====== Input rows ======

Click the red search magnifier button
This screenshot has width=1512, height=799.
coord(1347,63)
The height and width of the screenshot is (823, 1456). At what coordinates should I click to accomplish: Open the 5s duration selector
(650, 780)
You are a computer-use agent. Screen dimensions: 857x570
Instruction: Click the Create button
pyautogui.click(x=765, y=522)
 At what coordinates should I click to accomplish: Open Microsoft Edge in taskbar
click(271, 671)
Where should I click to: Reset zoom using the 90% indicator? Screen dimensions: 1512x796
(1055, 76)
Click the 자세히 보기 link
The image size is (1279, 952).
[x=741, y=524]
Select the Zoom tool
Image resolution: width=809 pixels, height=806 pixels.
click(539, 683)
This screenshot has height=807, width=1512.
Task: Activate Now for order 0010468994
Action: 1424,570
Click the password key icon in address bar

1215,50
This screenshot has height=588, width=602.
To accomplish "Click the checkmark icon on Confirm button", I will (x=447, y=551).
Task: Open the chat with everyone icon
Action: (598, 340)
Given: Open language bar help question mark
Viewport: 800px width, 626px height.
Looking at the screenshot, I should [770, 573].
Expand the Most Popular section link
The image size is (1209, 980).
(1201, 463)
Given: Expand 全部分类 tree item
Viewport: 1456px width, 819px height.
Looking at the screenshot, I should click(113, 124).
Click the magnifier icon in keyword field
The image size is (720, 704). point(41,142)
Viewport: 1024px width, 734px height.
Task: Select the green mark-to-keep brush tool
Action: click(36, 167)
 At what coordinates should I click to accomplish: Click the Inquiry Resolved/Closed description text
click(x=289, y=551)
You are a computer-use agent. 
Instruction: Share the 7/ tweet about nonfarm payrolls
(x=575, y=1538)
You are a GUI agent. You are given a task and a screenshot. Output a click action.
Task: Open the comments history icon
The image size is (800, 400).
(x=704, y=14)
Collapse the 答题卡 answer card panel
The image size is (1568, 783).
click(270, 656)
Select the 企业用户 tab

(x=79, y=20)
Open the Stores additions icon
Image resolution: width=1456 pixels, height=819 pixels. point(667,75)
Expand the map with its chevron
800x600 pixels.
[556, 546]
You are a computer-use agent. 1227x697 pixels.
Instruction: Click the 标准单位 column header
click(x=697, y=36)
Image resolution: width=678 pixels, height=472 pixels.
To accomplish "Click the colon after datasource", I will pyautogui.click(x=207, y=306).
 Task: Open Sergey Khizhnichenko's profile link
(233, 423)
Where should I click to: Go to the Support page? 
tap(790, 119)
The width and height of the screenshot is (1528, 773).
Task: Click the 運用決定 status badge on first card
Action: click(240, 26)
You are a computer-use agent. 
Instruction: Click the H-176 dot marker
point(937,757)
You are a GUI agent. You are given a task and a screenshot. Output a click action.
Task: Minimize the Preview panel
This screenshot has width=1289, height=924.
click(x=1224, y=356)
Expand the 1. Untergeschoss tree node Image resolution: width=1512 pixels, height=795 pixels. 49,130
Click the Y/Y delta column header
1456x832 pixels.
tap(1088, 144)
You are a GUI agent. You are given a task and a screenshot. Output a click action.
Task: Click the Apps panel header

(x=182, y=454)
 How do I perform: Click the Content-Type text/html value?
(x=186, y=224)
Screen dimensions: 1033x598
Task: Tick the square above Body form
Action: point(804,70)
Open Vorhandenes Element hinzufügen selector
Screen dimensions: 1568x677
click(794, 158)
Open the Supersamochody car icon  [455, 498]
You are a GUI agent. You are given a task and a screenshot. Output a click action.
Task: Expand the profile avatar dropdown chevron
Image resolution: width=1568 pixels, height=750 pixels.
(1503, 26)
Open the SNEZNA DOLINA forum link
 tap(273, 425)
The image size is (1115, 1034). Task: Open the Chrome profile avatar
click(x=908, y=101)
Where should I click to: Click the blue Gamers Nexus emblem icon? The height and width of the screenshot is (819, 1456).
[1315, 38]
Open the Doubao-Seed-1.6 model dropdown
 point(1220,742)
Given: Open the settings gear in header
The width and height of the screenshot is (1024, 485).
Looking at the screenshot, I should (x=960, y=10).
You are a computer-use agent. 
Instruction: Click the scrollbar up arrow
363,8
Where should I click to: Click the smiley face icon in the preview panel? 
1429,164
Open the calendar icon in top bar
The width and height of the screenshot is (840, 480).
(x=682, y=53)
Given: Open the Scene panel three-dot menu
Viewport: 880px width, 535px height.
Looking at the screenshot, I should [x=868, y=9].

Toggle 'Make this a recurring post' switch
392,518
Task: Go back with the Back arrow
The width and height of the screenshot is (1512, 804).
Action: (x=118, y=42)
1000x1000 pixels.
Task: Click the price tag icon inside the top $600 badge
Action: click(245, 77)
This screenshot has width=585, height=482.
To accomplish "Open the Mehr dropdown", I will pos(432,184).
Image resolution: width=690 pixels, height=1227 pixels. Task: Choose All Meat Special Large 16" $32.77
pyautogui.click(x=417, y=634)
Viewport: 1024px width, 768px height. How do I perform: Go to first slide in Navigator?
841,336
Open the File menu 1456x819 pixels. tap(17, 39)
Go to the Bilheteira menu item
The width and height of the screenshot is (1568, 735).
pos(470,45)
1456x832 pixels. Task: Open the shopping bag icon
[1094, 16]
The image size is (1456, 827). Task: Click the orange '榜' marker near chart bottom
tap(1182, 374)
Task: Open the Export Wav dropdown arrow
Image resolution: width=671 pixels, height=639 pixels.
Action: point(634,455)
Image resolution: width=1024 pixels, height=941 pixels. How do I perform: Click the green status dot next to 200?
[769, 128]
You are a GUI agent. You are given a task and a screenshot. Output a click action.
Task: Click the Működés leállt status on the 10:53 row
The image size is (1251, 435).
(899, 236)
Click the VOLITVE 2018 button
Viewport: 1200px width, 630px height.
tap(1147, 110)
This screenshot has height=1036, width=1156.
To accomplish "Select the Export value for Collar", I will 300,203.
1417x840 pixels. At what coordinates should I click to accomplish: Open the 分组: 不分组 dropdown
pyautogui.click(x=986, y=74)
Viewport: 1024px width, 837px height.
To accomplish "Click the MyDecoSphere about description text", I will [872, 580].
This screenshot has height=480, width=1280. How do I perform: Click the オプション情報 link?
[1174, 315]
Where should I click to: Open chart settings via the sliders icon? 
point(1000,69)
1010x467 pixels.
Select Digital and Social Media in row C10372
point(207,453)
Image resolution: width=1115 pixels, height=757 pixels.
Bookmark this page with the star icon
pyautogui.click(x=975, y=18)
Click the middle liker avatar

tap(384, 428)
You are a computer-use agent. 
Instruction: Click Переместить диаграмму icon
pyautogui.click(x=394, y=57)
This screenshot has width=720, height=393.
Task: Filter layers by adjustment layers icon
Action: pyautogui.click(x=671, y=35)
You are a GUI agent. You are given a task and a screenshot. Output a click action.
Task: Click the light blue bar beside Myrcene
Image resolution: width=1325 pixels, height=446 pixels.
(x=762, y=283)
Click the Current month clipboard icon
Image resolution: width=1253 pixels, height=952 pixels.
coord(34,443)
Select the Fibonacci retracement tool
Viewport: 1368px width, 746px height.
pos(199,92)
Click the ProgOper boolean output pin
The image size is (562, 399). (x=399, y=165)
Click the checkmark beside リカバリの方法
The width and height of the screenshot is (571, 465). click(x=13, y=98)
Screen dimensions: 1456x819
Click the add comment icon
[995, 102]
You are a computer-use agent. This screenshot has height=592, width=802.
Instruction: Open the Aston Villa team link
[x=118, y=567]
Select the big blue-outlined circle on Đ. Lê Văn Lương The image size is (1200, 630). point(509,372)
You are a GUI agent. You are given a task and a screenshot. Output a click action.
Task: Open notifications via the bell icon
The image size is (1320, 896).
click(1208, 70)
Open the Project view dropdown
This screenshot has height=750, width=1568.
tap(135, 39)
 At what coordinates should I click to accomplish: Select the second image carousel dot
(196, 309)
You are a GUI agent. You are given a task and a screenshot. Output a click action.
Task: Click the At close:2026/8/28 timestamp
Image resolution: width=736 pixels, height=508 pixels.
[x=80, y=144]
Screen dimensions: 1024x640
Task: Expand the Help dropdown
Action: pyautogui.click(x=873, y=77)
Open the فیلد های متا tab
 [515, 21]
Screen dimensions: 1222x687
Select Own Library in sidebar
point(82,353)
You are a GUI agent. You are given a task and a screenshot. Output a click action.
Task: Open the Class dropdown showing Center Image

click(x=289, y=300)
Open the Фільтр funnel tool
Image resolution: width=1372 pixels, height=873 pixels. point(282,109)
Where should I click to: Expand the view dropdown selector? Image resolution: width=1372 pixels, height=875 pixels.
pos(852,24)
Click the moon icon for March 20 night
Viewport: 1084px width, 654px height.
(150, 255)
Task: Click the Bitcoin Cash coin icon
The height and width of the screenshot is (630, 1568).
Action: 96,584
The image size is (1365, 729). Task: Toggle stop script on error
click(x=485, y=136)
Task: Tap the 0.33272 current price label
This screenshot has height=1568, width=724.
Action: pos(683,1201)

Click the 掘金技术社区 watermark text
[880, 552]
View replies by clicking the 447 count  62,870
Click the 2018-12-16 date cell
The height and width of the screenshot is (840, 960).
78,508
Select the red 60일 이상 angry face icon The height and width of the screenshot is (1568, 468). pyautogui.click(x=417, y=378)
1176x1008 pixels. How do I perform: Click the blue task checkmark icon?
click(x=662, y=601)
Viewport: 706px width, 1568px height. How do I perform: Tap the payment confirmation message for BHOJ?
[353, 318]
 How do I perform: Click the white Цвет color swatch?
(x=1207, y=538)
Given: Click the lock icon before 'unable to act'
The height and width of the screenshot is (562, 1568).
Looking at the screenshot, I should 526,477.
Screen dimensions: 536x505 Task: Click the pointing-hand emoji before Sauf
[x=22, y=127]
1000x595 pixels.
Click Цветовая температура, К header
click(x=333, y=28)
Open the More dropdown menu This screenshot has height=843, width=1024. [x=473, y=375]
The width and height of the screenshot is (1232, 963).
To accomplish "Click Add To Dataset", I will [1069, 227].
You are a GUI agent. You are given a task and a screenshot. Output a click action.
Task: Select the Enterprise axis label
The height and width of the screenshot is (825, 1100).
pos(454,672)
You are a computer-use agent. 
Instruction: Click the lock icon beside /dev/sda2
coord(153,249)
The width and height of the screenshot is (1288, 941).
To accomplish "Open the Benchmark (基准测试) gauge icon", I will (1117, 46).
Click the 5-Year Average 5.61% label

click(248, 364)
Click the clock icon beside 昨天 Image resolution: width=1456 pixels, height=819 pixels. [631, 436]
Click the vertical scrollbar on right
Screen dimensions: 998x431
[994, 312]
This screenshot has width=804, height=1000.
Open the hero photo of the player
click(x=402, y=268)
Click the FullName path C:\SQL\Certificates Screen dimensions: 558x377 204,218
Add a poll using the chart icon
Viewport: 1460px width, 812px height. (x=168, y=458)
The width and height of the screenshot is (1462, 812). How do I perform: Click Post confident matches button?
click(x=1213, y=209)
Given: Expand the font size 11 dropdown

======

#### Stated task:
Reproduce the entries verbatim, from the line with "At what coordinates should I click to accomplish: Select" to the line with "click(x=485, y=136)".

#### Task response:
 At what coordinates should I click to accomplish: Select the second image carousel dot
(196, 309)
You are a GUI agent. You are given a task and a screenshot. Output a click action.
Task: Click the At close:2026/8/28 timestamp
Image resolution: width=736 pixels, height=508 pixels.
[x=80, y=144]
Screen dimensions: 1024x640
Task: Expand the Help dropdown
Action: pyautogui.click(x=873, y=77)
Open the فیلد های متا tab
 [515, 21]
Screen dimensions: 1222x687
Select Own Library in sidebar
point(82,353)
You are a GUI agent. You are given a task and a screenshot. Output a click action.
Task: Open the Class dropdown showing Center Image

click(x=289, y=300)
Open the Фільтр funnel tool
Image resolution: width=1372 pixels, height=873 pixels. point(282,109)
Where should I click to: Expand the view dropdown selector? Image resolution: width=1372 pixels, height=875 pixels.
pos(852,24)
Click the moon icon for March 20 night
Viewport: 1084px width, 654px height.
(150, 255)
Task: Click the Bitcoin Cash coin icon
The height and width of the screenshot is (630, 1568).
Action: 96,584
The image size is (1365, 729). Task: Toggle stop script on error
click(x=485, y=136)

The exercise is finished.